» Exercise details
Exact reproduction is needed for the lines from the one with "767x1568 pixels." to the end of the listing below, and for no other lines.

» Record set
========

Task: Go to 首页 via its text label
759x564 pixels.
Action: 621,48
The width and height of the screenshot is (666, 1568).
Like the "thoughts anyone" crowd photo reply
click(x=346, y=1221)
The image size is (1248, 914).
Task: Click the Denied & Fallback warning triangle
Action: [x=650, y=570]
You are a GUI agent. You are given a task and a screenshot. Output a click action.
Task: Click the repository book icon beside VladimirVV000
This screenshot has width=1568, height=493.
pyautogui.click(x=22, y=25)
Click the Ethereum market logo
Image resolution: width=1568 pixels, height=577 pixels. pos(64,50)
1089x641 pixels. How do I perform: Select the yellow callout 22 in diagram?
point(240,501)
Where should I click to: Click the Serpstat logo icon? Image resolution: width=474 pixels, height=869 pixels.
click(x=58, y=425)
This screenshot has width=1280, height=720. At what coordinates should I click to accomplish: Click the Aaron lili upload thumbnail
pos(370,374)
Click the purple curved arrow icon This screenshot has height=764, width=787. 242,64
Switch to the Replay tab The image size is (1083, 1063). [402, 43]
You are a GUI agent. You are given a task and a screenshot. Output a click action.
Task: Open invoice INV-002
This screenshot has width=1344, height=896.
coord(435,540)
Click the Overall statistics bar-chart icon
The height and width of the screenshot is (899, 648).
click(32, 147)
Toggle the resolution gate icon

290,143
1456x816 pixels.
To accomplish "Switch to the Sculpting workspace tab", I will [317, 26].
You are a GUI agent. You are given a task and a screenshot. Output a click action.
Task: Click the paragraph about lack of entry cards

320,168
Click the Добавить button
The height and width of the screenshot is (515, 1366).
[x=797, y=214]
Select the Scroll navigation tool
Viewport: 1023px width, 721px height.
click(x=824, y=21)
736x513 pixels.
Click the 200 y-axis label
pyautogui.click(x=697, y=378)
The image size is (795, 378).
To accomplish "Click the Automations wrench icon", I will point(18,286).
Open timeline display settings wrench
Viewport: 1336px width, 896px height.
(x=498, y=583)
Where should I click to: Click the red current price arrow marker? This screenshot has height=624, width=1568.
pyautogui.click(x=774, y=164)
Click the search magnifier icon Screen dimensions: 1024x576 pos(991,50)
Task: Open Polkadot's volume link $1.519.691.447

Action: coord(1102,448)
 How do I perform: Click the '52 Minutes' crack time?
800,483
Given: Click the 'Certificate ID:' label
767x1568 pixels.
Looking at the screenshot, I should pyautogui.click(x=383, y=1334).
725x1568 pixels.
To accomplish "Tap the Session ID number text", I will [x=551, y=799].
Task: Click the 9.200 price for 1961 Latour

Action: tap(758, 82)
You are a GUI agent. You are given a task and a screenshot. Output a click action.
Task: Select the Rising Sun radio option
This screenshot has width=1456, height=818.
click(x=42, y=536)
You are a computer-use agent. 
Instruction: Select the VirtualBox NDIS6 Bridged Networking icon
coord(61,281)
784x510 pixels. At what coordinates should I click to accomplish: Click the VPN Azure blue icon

========

» Exercise result
767x1568 pixels.
Looking at the screenshot, I should pyautogui.click(x=383, y=1334).
725x1568 pixels.
To accomplish "Tap the Session ID number text", I will [x=551, y=799].
Task: Click the 9.200 price for 1961 Latour

Action: tap(758, 82)
You are a GUI agent. You are given a task and a screenshot. Output a click action.
Task: Select the Rising Sun radio option
This screenshot has width=1456, height=818.
click(x=42, y=536)
You are a computer-use agent. 
Instruction: Select the VirtualBox NDIS6 Bridged Networking icon
coord(61,281)
784x510 pixels. At what coordinates should I click to accomplish: Click the VPN Azure blue icon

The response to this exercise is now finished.